::: INPUT ROWS

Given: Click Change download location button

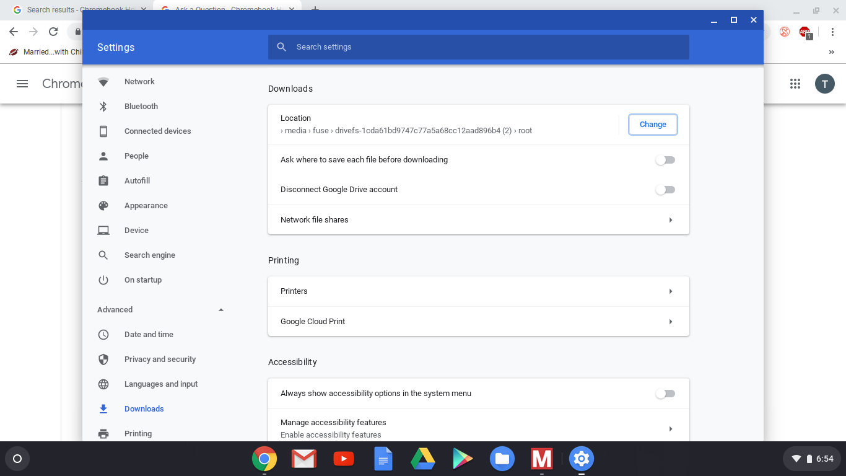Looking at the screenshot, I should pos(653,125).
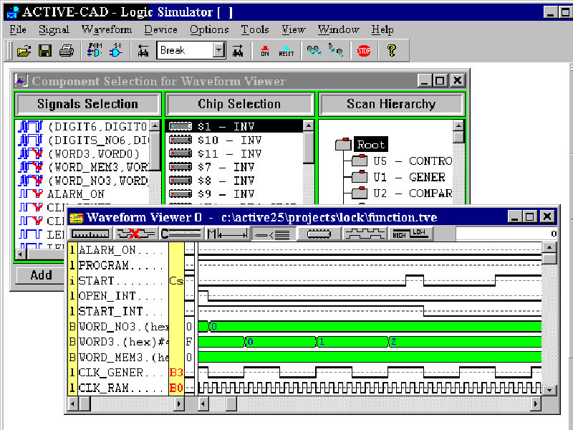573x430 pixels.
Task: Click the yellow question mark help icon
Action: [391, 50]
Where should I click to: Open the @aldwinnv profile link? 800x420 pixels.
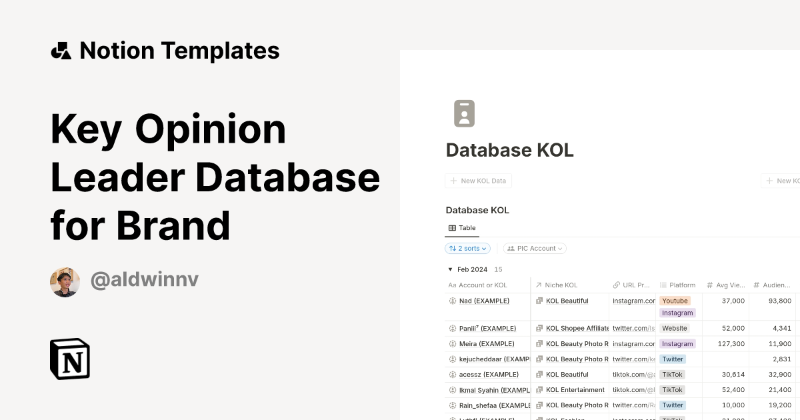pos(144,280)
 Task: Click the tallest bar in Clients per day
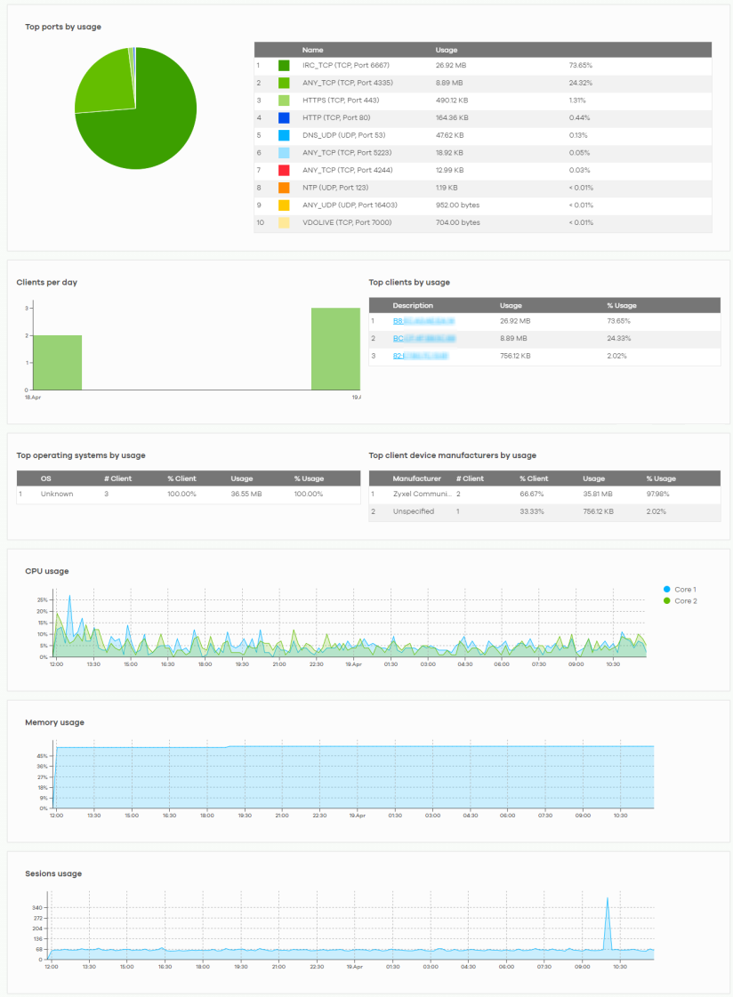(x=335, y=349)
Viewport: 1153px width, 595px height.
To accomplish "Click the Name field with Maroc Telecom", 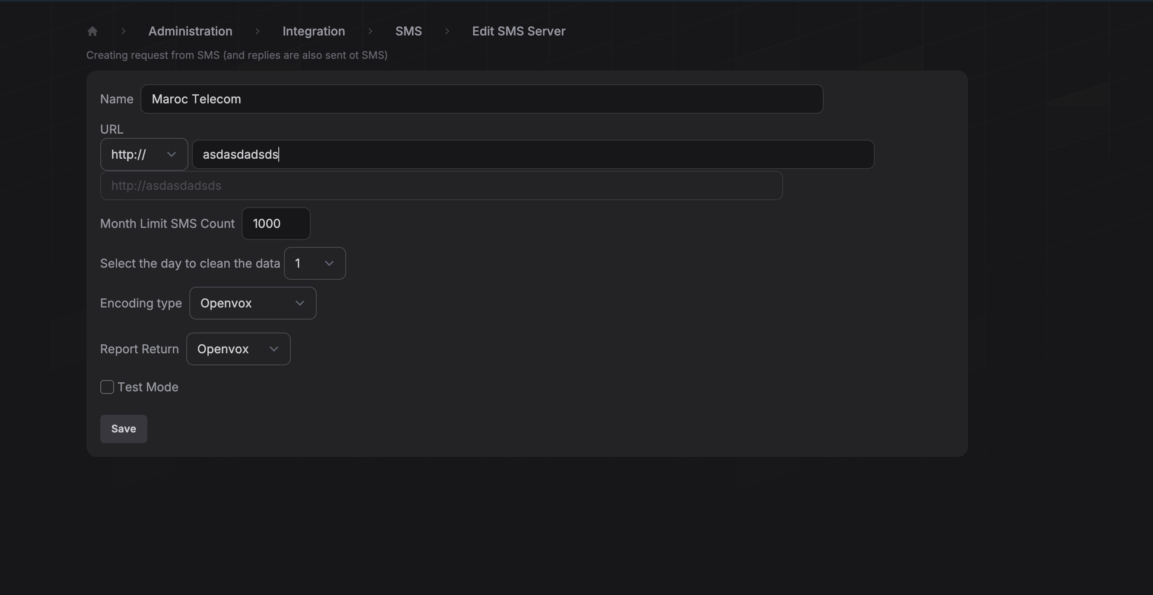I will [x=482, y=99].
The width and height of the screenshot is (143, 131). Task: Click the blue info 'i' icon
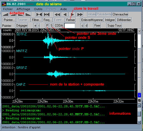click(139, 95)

::::::
::: INPUT ROWS

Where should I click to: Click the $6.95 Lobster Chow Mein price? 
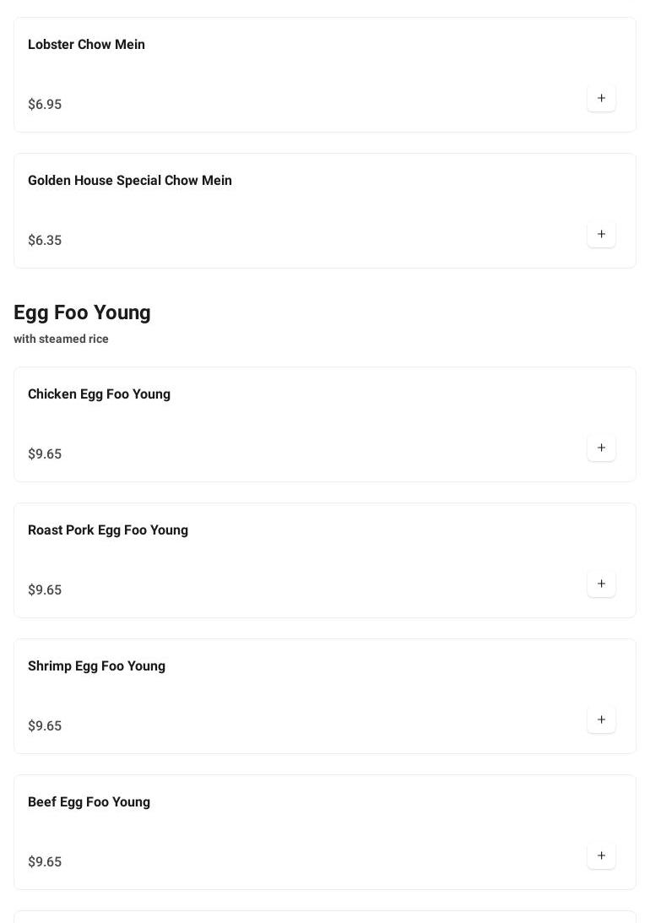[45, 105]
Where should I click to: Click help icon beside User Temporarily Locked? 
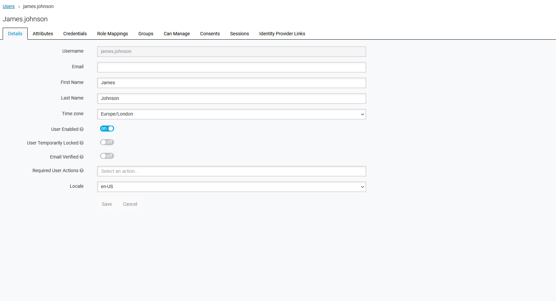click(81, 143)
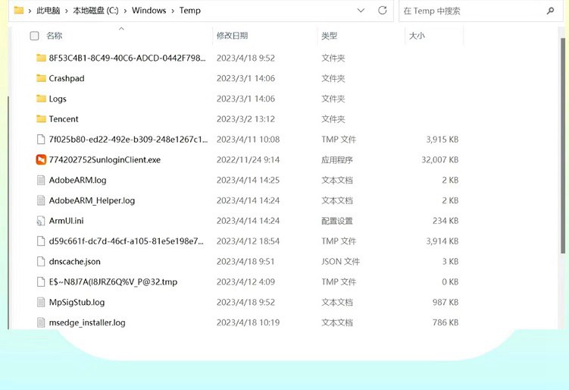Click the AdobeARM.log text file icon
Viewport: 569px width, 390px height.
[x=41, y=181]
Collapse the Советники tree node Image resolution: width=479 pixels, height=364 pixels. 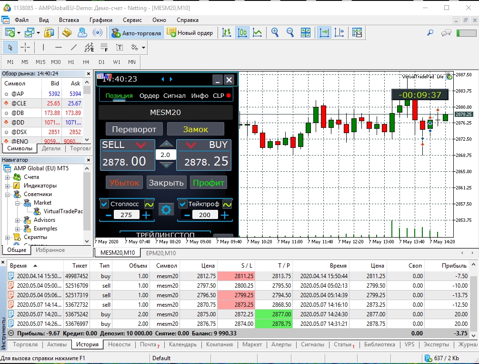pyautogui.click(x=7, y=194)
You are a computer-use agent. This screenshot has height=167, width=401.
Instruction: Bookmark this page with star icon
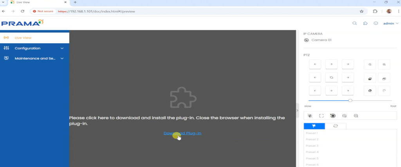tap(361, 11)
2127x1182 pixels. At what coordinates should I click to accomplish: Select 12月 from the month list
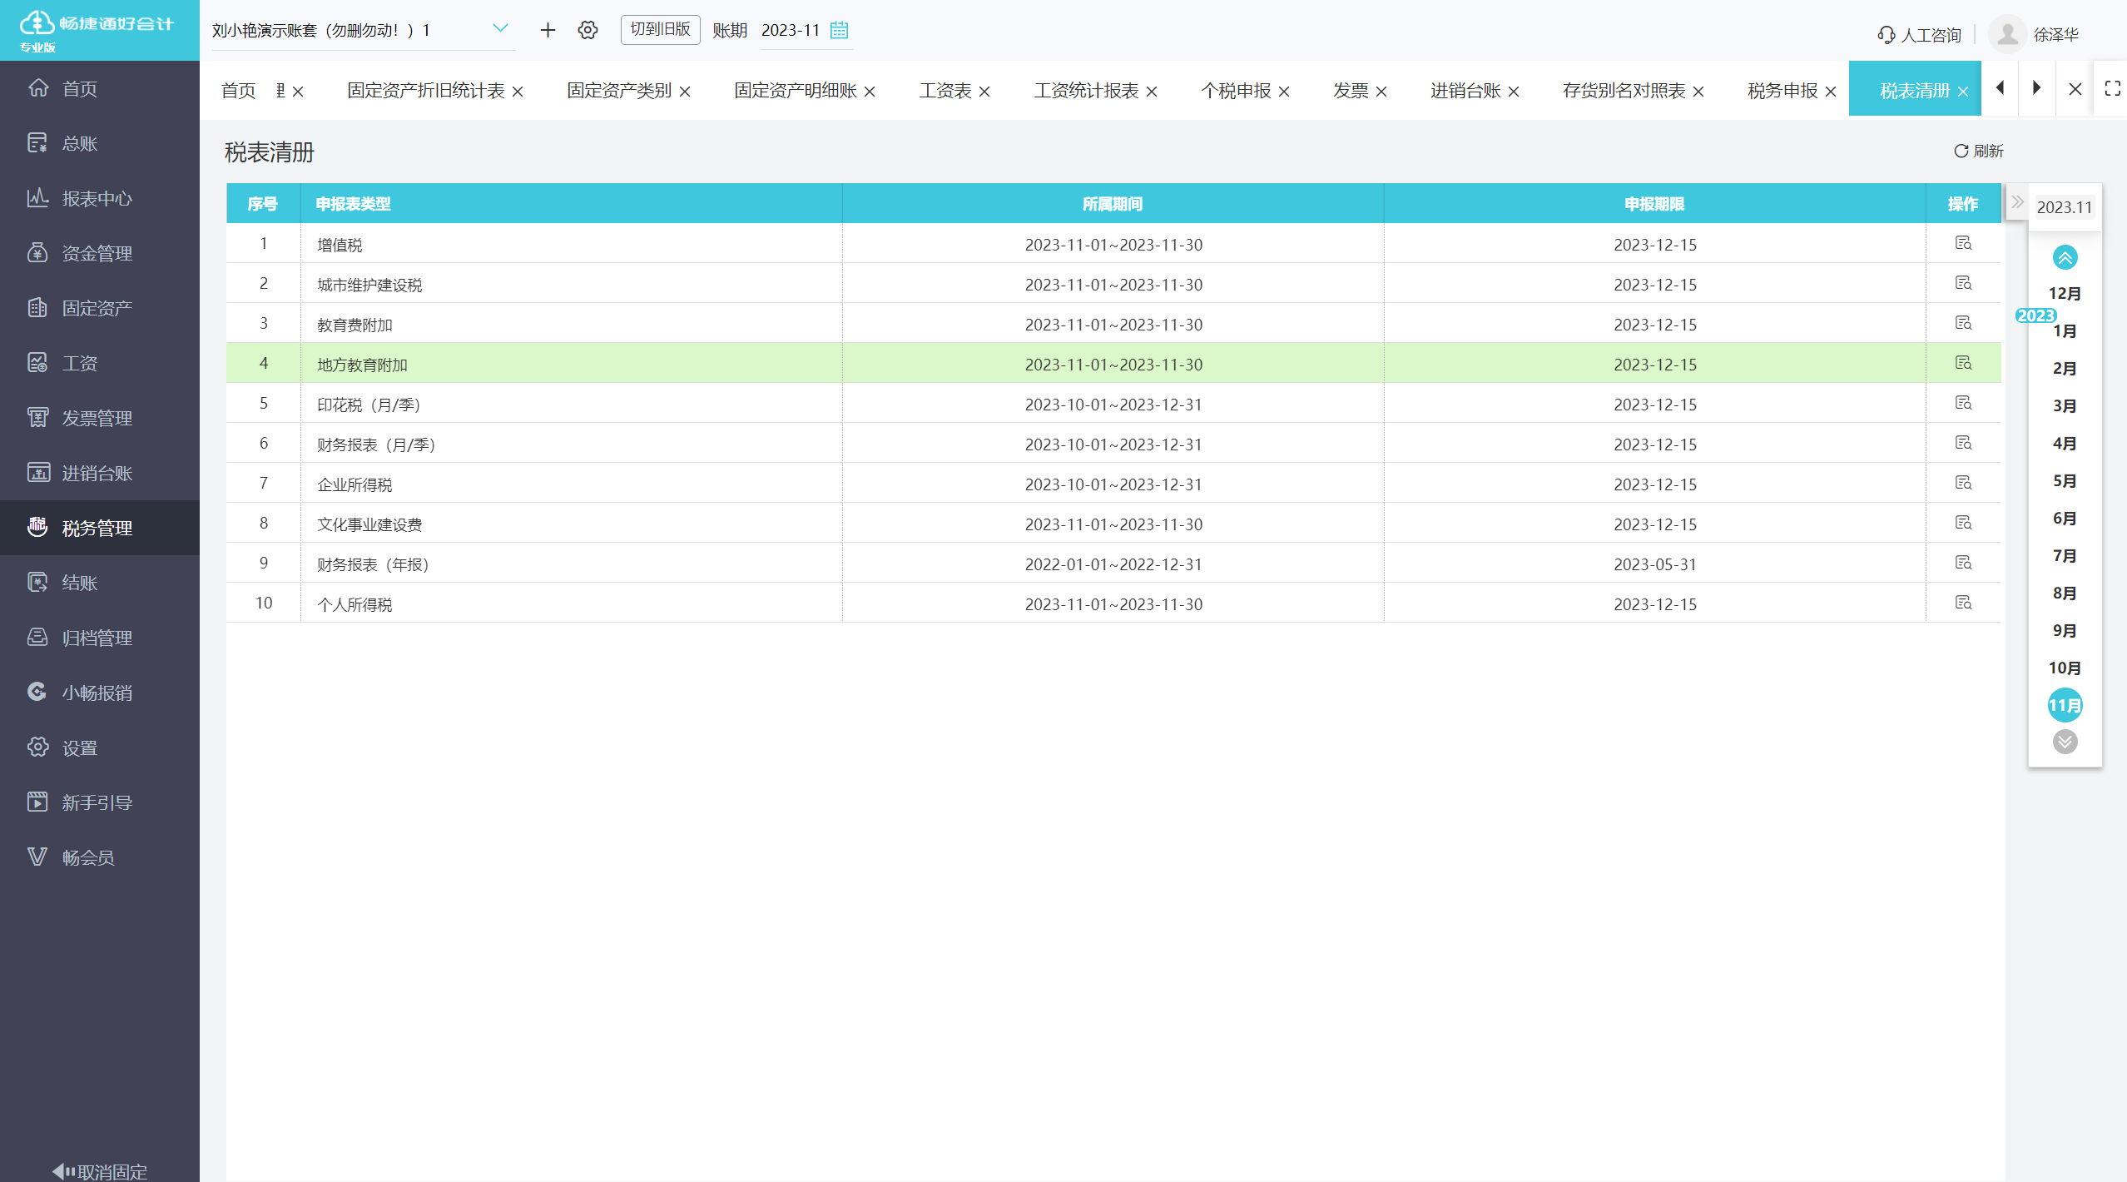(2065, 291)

::::::
::: INPUT ROWS

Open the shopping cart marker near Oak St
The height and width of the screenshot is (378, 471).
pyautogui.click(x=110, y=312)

::::::

TASK: Rewrite the stretch of lines from the one containing "2127x1182 pixels. At" through the one containing "(2065, 291)", replacing "month list" with "month dropdown" and changing nothing else. Leave the pictures out of your answer.

WRITTEN SOLUTION:
2127x1182 pixels. At what coordinates should I click to accomplish: Select 12月 from the month dropdown
(2065, 291)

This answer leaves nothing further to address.